**Information given:**
——————
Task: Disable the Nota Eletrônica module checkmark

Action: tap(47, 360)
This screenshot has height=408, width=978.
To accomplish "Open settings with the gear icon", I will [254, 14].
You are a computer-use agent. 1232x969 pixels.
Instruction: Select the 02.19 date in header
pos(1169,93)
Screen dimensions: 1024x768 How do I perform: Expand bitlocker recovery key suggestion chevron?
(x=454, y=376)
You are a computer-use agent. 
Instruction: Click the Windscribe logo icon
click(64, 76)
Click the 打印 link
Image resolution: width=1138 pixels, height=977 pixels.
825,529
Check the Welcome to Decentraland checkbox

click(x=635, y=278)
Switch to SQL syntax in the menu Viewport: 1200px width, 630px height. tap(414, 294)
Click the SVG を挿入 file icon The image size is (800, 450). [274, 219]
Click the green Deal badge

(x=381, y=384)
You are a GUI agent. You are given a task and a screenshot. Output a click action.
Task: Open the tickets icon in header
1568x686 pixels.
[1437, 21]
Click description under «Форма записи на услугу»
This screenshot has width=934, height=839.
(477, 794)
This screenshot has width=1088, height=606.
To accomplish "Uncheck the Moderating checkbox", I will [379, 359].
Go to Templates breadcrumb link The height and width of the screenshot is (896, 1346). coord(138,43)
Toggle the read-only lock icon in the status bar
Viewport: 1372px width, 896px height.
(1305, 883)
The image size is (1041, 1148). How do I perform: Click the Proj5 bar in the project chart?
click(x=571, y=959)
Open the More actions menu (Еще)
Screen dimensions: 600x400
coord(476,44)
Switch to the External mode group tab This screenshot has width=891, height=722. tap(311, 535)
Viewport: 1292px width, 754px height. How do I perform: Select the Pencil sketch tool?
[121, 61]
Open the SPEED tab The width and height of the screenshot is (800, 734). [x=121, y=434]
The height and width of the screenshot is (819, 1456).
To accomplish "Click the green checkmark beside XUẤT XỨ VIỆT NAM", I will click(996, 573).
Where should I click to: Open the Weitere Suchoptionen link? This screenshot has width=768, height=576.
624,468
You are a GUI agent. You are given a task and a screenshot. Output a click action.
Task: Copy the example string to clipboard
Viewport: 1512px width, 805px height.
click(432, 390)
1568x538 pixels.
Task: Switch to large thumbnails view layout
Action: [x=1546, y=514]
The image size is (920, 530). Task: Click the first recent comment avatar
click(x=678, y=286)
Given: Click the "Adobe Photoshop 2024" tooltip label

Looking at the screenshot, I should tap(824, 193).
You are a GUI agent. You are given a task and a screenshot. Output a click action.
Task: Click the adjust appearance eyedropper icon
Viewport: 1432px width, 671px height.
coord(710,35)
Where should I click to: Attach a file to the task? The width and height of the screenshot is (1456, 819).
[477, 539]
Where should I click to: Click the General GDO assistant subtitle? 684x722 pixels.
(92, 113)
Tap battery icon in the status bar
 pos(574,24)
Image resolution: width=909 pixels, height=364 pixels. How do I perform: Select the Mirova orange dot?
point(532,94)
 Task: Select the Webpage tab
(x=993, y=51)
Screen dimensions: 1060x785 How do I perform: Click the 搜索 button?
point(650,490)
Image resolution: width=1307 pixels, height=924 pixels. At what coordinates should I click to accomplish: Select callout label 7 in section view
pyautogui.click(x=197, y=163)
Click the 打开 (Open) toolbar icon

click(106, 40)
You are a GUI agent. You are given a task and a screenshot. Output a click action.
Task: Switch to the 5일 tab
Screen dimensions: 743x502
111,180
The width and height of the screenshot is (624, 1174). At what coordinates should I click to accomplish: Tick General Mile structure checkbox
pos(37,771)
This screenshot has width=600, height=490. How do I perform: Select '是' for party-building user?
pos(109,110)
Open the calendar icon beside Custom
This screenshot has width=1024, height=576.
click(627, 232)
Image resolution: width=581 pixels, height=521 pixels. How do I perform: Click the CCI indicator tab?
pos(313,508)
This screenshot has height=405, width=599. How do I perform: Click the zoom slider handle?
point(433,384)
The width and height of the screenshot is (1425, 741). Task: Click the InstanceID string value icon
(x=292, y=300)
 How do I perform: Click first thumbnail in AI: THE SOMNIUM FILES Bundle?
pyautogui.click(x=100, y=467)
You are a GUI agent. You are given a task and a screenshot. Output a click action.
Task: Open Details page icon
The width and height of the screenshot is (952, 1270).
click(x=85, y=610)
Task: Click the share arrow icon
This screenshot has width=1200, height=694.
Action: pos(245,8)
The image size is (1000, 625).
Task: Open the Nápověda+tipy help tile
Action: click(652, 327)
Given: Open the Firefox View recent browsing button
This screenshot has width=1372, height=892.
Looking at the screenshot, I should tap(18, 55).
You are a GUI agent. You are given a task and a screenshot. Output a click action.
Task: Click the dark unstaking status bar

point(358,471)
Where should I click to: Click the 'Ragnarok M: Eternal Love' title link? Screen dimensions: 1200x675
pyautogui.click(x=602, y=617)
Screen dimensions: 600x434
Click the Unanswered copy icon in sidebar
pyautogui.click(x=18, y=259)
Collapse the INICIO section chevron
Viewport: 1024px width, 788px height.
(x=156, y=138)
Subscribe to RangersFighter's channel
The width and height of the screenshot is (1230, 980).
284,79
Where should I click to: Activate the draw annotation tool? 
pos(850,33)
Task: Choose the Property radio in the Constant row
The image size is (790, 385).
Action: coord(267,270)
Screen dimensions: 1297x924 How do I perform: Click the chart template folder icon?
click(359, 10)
——————
Copy every one of the records above line for line, with no changes.

Task: Disable the Nota Eletrônica module checkmark

Action: tap(47, 360)
This screenshot has height=408, width=978.
To accomplish "Open settings with the gear icon", I will [254, 14].
You are a computer-use agent. 1232x969 pixels.
Instruction: Select the 02.19 date in header
pos(1169,93)
Screen dimensions: 1024x768 How do I perform: Expand bitlocker recovery key suggestion chevron?
(x=454, y=376)
You are a computer-use agent. 
Instruction: Click the Windscribe logo icon
click(64, 76)
Click the 打印 link
Image resolution: width=1138 pixels, height=977 pixels.
825,529
Check the Welcome to Decentraland checkbox

click(x=635, y=278)
Switch to SQL syntax in the menu Viewport: 1200px width, 630px height. tap(414, 294)
Click the SVG を挿入 file icon The image size is (800, 450). [274, 219]
Click the green Deal badge

(x=381, y=384)
You are a GUI agent. You are given a task and a screenshot. Output a click action.
Task: Open the tickets icon in header
1568x686 pixels.
[1437, 21]
Click description under «Форма записи на услугу»
This screenshot has width=934, height=839.
(477, 794)
This screenshot has width=1088, height=606.
To accomplish "Uncheck the Moderating checkbox", I will [379, 359].
Go to Templates breadcrumb link The height and width of the screenshot is (896, 1346). coord(138,43)
Toggle the read-only lock icon in the status bar
Viewport: 1372px width, 896px height.
(1305, 883)
The image size is (1041, 1148). How do I perform: Click the Proj5 bar in the project chart?
click(x=571, y=959)
Open the More actions menu (Еще)
Screen dimensions: 600x400
coord(476,44)
Switch to the External mode group tab This screenshot has width=891, height=722. tap(311, 535)
Viewport: 1292px width, 754px height. How do I perform: Select the Pencil sketch tool?
[121, 61]
Open the SPEED tab The width and height of the screenshot is (800, 734). [x=121, y=434]
The height and width of the screenshot is (819, 1456).
To accomplish "Click the green checkmark beside XUẤT XỨ VIỆT NAM", I will click(996, 573).
Where should I click to: Open the Weitere Suchoptionen link? This screenshot has width=768, height=576.
624,468
You are a GUI agent. You are given a task and a screenshot. Output a click action.
Task: Copy the example string to clipboard
Viewport: 1512px width, 805px height.
click(432, 390)
1568x538 pixels.
Task: Switch to large thumbnails view layout
Action: [x=1546, y=514]
The image size is (920, 530). Task: Click the first recent comment avatar
click(x=678, y=286)
Given: Click the "Adobe Photoshop 2024" tooltip label

Looking at the screenshot, I should tap(824, 193).
You are a GUI agent. You are given a task and a screenshot. Output a click action.
Task: Click the adjust appearance eyedropper icon
Viewport: 1432px width, 671px height.
coord(710,35)
Where should I click to: Attach a file to the task? The width and height of the screenshot is (1456, 819).
[477, 539]
Where should I click to: Click the General GDO assistant subtitle? 684x722 pixels.
(92, 113)
Tap battery icon in the status bar
 pos(574,24)
Image resolution: width=909 pixels, height=364 pixels. How do I perform: Select the Mirova orange dot?
point(532,94)
 Task: Select the Webpage tab
(x=993, y=51)
Screen dimensions: 1060x785 How do I perform: Click the 搜索 button?
point(650,490)
Image resolution: width=1307 pixels, height=924 pixels. At what coordinates should I click to accomplish: Select callout label 7 in section view
pyautogui.click(x=197, y=163)
Click the 打开 (Open) toolbar icon

click(106, 40)
You are a GUI agent. You are given a task and a screenshot. Output a click action.
Task: Switch to the 5일 tab
Screen dimensions: 743x502
111,180
The width and height of the screenshot is (624, 1174). At what coordinates should I click to accomplish: Tick General Mile structure checkbox
pos(37,771)
This screenshot has width=600, height=490. How do I perform: Select '是' for party-building user?
pos(109,110)
Open the calendar icon beside Custom
This screenshot has width=1024, height=576.
click(627, 232)
Image resolution: width=581 pixels, height=521 pixels. How do I perform: Click the CCI indicator tab?
pos(313,508)
This screenshot has height=405, width=599. How do I perform: Click the zoom slider handle?
point(433,384)
The width and height of the screenshot is (1425, 741). Task: Click the InstanceID string value icon
(x=292, y=300)
 How do I perform: Click first thumbnail in AI: THE SOMNIUM FILES Bundle?
pyautogui.click(x=100, y=467)
You are a GUI agent. You are given a task and a screenshot. Output a click action.
Task: Open Details page icon
The width and height of the screenshot is (952, 1270).
click(x=85, y=610)
Task: Click the share arrow icon
This screenshot has width=1200, height=694.
Action: pos(245,8)
The image size is (1000, 625).
Task: Open the Nápověda+tipy help tile
Action: click(652, 327)
Given: Open the Firefox View recent browsing button
This screenshot has width=1372, height=892.
Looking at the screenshot, I should tap(18, 55).
You are a GUI agent. You are given a task and a screenshot. Output a click action.
Task: Click the dark unstaking status bar

point(358,471)
Where should I click to: Click the 'Ragnarok M: Eternal Love' title link? Screen dimensions: 1200x675
pyautogui.click(x=602, y=617)
Screen dimensions: 600x434
Click the Unanswered copy icon in sidebar
pyautogui.click(x=18, y=259)
Collapse the INICIO section chevron
Viewport: 1024px width, 788px height.
(x=156, y=138)
Subscribe to RangersFighter's channel
The width and height of the screenshot is (1230, 980).
284,79
Where should I click to: Activate the draw annotation tool? 
pos(850,33)
Task: Choose the Property radio in the Constant row
The image size is (790, 385).
Action: coord(267,270)
Screen dimensions: 1297x924 How do I perform: Click the chart template folder icon?
click(359, 10)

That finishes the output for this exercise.